» **What the task requires**
Find every line in the records below that contains the string "size", and copy each of those lines.

--- start Supplied material ---

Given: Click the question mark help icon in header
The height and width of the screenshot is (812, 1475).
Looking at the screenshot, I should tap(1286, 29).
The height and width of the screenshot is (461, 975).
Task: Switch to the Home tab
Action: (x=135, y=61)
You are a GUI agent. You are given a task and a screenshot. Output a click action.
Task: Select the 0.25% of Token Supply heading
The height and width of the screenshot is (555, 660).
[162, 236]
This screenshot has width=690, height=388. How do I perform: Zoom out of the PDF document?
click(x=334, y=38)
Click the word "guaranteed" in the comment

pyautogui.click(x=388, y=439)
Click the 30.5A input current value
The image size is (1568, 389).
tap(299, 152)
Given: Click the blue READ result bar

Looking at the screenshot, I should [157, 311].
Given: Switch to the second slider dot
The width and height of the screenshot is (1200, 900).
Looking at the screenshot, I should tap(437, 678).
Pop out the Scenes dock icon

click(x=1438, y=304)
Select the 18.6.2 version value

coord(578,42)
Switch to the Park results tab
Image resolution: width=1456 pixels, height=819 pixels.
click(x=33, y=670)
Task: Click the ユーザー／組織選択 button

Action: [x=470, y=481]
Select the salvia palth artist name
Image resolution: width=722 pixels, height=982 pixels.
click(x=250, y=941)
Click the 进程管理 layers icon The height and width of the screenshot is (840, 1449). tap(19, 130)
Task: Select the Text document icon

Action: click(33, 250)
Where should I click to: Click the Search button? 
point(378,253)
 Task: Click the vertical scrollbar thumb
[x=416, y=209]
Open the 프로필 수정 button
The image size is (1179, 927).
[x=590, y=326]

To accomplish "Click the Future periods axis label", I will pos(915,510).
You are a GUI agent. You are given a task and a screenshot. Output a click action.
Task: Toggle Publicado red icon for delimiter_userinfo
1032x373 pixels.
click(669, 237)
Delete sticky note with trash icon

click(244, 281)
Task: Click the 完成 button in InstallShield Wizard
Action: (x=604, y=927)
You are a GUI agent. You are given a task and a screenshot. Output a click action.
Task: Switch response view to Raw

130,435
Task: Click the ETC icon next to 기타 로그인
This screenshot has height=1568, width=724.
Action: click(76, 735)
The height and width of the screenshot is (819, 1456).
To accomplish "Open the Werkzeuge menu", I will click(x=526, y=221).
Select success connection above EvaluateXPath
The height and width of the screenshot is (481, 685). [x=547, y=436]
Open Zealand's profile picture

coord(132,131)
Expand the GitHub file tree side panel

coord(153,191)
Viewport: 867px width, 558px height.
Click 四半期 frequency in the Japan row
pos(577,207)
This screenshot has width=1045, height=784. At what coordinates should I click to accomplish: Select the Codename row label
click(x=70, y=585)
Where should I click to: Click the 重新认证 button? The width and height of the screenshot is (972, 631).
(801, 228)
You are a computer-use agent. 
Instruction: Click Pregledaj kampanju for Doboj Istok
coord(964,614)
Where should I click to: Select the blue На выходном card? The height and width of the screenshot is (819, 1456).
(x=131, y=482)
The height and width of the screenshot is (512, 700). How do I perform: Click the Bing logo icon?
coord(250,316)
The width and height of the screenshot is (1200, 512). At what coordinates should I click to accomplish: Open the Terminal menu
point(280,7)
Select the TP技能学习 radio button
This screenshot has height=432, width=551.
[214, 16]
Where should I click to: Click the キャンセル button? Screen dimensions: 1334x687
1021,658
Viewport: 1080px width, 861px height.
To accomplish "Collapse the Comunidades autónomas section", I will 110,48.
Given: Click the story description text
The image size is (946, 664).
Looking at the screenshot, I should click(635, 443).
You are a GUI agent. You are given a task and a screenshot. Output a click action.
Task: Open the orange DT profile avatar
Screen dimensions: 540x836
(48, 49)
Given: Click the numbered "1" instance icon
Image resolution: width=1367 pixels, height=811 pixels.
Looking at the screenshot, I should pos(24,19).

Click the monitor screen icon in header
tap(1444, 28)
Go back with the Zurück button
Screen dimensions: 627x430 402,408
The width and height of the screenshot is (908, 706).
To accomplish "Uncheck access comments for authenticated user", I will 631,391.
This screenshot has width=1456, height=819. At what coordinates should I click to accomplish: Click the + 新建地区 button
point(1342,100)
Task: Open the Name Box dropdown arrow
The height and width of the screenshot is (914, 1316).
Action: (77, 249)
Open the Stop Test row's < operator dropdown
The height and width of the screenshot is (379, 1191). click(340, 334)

--- end Supplied material ---

» **Written solution**
The image size is (1568, 389).
The image size is (1179, 927).
The image size is (946, 664).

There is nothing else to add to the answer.